54 milliards d’euros. Le chiffre donne le vertige.
Avec France 2030, l’État français affiche une ambition massive : Transformer l’économie française pour préparer le pays aux grandes mutations industrielles, énergétiques, technologiques et environnementales des prochaines décennies.
Hydrogène. Décarbonation. Santé. Industrie verte. Innovation. Énergie. Numérique. Agriculture. Mobilité. Au total, plus de 3 650 projets financés et plus de 250 dispositifs lancés à travers le territoire.
Sur le papier, le projet est colossal. Mais une question revient souvent chez les Français : France 2030… concrètement, ça sert à quoi ? La question est légitime.
Car depuis plusieurs décennies, la France donne parfois le sentiment d’avoir perdu une partie de sa puissance industrielle. Fermetures d’usines. Dépendances technologiques. Délocalisations. Perte de souveraineté énergétique. Retard sur certaines innovations stratégiques.
La crise du Covid puis la guerre en Ukraine ont brutalement rappelé une réalité : Un pays qui ne produit plus suffisamment devient vulnérable. Masques. Médicaments. Semi-conducteurs. Énergie. Matières premières.
Derrière ces pénuries, une évidence est apparue : La souveraineté économique redevient un sujet stratégique majeur. Et c’est précisément ce que cherche à adresser France 2030.
L’objectif affiché est clair : Réindustrialiser la France tout en accélérant la transition écologique. Autrement dit : Produire davantage… Mais produire autrement.
Le défi est immense. Car la transition climatique ne pourra probablement pas réussir sans innovation industrielle.
━━━
== À FAIRE 1 ==
Pour chaque affirmation, répondez oui ou non selon le texte sur France 2030, en citant mot pour mot les mots qui tranchent : (a) Plus de 3 650 projets ont été financés. (b) Le montant annoncé est de 54 millions d'euros. (c) Le but est de réindustrialiser la France en ralentissant la transition écologique.
== À FAIRE 2 ==
Recopiez le passage du texte sur France 2030 qui commence par « Derrière ces pénuries, une » et se termine par « adresser France 2030. ».
Les lignes n'ont aucun lien avec le texte sur France 2030.

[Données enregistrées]
━━━
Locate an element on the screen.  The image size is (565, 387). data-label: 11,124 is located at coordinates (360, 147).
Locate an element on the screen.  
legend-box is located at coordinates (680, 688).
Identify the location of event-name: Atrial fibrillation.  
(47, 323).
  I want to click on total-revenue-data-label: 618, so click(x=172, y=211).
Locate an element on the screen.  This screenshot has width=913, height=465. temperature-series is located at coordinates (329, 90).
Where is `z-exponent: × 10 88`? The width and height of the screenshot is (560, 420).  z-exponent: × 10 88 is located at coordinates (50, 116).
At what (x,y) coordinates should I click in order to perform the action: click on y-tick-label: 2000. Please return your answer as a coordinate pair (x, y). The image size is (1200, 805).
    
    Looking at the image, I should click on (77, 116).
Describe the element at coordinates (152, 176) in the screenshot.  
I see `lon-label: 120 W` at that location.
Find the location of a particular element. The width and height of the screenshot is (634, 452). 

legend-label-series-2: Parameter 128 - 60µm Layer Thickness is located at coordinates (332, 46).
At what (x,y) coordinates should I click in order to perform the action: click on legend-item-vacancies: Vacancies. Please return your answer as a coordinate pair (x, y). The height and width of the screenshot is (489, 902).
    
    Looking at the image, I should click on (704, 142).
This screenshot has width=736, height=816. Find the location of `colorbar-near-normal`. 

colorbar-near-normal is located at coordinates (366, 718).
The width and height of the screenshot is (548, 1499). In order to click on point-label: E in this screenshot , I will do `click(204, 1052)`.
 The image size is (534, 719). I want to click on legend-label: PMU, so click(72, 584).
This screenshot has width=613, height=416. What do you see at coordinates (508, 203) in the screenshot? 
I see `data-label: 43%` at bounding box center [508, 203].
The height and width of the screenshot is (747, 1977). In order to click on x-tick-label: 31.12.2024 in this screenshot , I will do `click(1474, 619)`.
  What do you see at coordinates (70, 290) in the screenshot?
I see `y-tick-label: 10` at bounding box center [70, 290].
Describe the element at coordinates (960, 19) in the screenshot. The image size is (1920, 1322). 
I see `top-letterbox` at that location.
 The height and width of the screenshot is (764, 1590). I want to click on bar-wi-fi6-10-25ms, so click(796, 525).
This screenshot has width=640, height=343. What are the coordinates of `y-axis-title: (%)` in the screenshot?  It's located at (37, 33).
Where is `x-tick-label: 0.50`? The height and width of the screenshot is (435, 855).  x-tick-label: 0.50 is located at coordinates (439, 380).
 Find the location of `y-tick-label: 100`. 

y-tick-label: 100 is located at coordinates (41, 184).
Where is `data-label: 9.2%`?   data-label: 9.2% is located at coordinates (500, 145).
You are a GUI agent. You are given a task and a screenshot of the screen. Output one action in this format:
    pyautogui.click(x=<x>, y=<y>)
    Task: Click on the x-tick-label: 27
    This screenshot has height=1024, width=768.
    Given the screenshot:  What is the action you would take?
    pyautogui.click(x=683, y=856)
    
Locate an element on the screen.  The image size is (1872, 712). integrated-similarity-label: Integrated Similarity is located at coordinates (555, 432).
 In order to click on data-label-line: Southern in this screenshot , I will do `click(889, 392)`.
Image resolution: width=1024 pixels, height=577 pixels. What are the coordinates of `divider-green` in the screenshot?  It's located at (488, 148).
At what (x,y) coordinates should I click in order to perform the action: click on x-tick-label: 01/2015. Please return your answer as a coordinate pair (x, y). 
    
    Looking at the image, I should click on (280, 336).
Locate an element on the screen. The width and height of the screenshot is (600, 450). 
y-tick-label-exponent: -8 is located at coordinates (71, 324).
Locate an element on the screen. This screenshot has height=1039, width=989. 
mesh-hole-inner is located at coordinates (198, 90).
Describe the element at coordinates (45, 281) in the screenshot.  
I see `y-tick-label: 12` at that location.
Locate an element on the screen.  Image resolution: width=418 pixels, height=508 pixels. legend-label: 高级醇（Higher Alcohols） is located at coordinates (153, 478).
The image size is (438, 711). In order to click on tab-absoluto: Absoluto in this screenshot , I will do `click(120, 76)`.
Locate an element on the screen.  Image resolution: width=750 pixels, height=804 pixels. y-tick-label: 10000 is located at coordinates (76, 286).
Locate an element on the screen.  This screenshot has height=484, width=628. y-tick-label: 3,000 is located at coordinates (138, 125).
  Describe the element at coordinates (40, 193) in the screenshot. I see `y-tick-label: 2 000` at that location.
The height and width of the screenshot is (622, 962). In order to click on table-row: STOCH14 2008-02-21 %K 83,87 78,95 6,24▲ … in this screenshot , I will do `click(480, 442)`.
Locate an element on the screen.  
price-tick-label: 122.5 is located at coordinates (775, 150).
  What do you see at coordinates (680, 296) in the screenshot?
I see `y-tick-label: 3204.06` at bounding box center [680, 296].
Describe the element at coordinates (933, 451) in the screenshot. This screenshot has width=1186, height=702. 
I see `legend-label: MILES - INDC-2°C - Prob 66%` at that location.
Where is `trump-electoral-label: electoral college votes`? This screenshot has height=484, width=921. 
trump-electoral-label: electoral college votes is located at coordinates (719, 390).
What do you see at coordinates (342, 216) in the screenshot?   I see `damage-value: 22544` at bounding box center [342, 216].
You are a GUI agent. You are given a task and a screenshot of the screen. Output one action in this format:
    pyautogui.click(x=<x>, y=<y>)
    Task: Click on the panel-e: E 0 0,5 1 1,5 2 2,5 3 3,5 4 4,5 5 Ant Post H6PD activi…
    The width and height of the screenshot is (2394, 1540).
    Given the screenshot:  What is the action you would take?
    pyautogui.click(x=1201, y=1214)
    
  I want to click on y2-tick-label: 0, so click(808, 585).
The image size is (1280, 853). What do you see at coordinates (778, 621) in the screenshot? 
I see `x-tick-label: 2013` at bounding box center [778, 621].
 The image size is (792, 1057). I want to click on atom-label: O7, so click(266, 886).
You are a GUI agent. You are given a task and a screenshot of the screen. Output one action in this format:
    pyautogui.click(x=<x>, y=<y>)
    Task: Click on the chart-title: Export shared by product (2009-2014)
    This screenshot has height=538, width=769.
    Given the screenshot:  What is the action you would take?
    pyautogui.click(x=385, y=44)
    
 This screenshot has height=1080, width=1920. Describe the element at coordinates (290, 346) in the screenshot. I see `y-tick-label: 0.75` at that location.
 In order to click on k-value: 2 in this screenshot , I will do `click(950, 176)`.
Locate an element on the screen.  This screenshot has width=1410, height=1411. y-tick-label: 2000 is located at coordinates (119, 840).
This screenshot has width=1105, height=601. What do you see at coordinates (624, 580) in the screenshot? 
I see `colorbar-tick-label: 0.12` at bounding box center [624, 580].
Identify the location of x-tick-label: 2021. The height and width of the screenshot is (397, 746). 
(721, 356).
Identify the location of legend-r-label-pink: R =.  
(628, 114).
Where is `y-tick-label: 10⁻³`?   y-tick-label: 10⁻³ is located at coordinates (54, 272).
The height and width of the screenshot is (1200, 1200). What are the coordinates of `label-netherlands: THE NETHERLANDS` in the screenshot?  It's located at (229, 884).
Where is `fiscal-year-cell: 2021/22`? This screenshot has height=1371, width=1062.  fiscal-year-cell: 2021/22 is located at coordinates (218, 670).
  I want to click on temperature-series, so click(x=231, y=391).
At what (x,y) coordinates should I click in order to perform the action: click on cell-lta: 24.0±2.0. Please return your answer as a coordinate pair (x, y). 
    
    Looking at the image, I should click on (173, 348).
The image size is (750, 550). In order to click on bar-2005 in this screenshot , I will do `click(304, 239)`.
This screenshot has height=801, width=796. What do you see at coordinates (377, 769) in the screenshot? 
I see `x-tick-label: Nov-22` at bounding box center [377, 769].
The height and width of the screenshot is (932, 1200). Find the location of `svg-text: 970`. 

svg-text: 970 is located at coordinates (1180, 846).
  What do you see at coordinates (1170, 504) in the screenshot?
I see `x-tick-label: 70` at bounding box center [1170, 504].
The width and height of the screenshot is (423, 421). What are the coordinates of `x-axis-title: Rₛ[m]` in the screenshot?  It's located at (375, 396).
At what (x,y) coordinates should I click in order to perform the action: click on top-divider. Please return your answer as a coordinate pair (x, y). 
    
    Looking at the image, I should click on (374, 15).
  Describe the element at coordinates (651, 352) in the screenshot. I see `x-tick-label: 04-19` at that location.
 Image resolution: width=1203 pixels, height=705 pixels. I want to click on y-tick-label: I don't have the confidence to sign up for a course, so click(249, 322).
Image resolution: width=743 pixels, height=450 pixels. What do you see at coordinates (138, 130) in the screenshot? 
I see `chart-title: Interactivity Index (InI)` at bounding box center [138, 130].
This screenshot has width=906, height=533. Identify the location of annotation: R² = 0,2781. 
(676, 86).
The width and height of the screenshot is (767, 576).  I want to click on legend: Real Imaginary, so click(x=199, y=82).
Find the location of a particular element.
━━━
== RÉPONSE RÉDIGÉE 1 ==
(a) Oui : « plus de 3 650 projets financés ».
(b) Non : « 54 milliards d’euros ».
(c) Non : « Réindustrialiser la France tout en accélérant la transition écologique ».

== RÉPONSE RÉDIGÉE 2 ==
Derrière ces pénuries, une évidence est apparue : La souveraineté économique redevient un sujet stratégique majeur. Et c’est précisément ce que cherche à adresser France 2030.